None of this awkwardness was mentioned on Friday night. Many in Mr. King’s audience seemed unaware of his history, or were keeping it to themselves.

They spoke of the pain of deportations, of broken families, of fear and suffering while waiting for legalization. They asked him to write a letter and an op-ed article urging Speaker John Boehner to bring reform to a vote this year. He said he would. But as for going beyond these small gestures, taking up the cause, turning his party around, Mr. King was noncommittal.

The questioners were nonetheless unfailingly polite, and optimistic:

“Can we still have more meetings with you?” one person asked. “I hope I can be your friend,” another said.

“I want to be your friend, too,” Mr. King replied. But he immediately shifted to musing about what he called the failings of the 1986 immigration reform law that he said encouraged the arrival of millions of “illegals” through inadequate enforcement. How do you say “mixed message” in Spanish?

Mr. King concluded with a moment of what he jokingly admitted was “pandering,” telling the crowd that his Irish grandfather was from an island off Galway where Spanish sailors had come ashore long ago. It was his attempt to say, “I am one of you.”

“After tonight, we’re going to call you Pedro Reyes,” said Javier Valdés, Make the Road’s co-executive director.
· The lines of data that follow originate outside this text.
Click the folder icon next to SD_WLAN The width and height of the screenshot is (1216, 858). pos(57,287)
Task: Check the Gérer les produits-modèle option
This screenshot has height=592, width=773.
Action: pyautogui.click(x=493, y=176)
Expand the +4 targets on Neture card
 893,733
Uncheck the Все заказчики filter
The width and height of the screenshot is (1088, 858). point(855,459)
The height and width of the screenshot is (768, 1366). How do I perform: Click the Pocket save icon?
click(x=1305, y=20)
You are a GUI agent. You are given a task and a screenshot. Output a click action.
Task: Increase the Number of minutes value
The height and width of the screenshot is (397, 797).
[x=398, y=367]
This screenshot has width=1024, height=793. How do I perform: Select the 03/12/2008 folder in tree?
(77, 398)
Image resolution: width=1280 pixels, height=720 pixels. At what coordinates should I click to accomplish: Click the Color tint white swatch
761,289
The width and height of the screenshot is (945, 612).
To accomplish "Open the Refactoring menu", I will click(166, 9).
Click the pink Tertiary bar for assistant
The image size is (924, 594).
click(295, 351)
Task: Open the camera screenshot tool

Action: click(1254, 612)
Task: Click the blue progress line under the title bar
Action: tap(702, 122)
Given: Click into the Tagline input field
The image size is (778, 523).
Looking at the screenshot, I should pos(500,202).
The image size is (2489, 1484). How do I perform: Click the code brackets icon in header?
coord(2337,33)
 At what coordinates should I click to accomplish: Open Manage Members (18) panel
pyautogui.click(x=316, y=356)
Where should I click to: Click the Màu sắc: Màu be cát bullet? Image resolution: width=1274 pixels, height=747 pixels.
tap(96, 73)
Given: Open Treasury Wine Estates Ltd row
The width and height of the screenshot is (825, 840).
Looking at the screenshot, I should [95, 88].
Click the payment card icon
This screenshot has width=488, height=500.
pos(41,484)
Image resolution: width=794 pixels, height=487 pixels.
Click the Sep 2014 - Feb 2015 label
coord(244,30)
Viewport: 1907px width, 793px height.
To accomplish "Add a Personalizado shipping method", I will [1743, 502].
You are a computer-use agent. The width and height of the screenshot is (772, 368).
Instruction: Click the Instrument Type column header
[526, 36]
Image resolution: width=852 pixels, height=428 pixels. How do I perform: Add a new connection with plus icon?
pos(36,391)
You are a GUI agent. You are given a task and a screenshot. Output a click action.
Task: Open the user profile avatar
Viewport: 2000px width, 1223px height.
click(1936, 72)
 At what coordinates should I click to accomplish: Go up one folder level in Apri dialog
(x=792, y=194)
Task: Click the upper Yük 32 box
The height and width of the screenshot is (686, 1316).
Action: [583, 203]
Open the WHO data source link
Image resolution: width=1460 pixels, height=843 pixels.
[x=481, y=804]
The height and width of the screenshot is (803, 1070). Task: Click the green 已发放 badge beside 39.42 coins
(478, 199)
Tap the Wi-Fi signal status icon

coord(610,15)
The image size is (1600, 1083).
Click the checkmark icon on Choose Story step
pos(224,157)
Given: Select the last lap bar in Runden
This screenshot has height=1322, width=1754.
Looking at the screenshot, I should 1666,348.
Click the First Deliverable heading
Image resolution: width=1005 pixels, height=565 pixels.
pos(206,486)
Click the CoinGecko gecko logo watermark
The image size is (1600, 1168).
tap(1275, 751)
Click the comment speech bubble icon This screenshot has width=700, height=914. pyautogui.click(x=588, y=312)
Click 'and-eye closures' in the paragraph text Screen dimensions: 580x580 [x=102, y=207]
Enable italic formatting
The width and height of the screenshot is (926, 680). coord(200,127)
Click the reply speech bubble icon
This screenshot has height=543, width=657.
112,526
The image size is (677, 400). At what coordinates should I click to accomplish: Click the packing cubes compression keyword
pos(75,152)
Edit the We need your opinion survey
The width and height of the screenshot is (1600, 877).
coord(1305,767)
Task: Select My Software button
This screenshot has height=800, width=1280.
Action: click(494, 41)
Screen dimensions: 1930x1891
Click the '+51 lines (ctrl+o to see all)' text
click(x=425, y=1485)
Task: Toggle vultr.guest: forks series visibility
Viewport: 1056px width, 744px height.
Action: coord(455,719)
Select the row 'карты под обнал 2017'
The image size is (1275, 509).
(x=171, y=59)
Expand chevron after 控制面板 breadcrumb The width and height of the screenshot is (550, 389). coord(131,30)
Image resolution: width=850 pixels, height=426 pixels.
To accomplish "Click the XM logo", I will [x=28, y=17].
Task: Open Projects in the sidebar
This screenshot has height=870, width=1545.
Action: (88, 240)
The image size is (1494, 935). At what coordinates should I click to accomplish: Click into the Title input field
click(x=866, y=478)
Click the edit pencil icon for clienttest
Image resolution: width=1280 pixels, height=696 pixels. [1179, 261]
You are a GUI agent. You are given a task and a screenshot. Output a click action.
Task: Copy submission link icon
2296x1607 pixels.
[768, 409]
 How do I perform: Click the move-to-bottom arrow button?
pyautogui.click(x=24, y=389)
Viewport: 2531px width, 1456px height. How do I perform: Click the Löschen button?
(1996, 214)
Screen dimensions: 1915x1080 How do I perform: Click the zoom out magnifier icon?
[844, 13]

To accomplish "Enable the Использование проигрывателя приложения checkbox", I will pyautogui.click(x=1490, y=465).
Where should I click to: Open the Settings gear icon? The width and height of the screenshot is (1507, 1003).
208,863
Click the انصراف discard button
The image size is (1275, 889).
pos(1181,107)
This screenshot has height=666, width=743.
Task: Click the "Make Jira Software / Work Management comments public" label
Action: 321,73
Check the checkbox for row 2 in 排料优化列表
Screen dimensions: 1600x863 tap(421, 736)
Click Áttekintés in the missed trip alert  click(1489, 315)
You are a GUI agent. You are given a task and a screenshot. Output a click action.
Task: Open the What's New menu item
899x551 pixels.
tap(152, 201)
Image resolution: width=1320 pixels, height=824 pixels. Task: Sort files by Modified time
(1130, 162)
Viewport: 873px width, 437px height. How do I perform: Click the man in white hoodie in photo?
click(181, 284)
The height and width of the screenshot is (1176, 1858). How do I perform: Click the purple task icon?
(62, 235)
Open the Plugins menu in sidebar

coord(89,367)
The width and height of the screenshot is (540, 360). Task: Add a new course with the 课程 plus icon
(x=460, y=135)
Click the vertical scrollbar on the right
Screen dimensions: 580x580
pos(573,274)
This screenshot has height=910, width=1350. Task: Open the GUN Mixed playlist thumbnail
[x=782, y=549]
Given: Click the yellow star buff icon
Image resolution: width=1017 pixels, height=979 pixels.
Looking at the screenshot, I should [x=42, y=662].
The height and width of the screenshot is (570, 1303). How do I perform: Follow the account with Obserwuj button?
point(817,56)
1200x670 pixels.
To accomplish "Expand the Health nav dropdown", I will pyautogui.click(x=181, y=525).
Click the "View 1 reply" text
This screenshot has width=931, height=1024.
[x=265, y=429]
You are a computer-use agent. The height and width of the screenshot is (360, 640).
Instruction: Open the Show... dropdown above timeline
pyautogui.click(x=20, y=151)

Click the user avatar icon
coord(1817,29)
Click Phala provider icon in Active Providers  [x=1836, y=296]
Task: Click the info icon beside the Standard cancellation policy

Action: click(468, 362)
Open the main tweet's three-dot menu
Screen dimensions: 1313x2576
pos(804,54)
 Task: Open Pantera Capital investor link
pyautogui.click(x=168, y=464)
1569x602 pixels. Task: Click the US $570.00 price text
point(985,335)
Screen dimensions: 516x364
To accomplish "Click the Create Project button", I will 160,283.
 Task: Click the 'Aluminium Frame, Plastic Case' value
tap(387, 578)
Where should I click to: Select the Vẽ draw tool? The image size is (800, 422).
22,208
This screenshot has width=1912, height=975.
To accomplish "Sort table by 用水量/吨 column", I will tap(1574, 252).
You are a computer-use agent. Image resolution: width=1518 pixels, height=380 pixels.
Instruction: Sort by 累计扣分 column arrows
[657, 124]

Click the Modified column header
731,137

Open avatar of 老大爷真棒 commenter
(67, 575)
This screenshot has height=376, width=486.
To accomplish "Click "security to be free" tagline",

Mr. King stayed for handshakes and a potluck dinner. “I’m not enthusiastic about it,” he said of immigration reform, over the din. He had spent the night talking about political calculations, while his audience had tried to impress upon him the moral case for reform and human toll of inaction.

If they thought they had won a partner, they failed. Mr. King now seems to be, at best, a canny noncombatant. He posed patiently for photos, even standing behind a Make the Road banner, as his hosts gave the sí, se puede cheer and pumped their fists.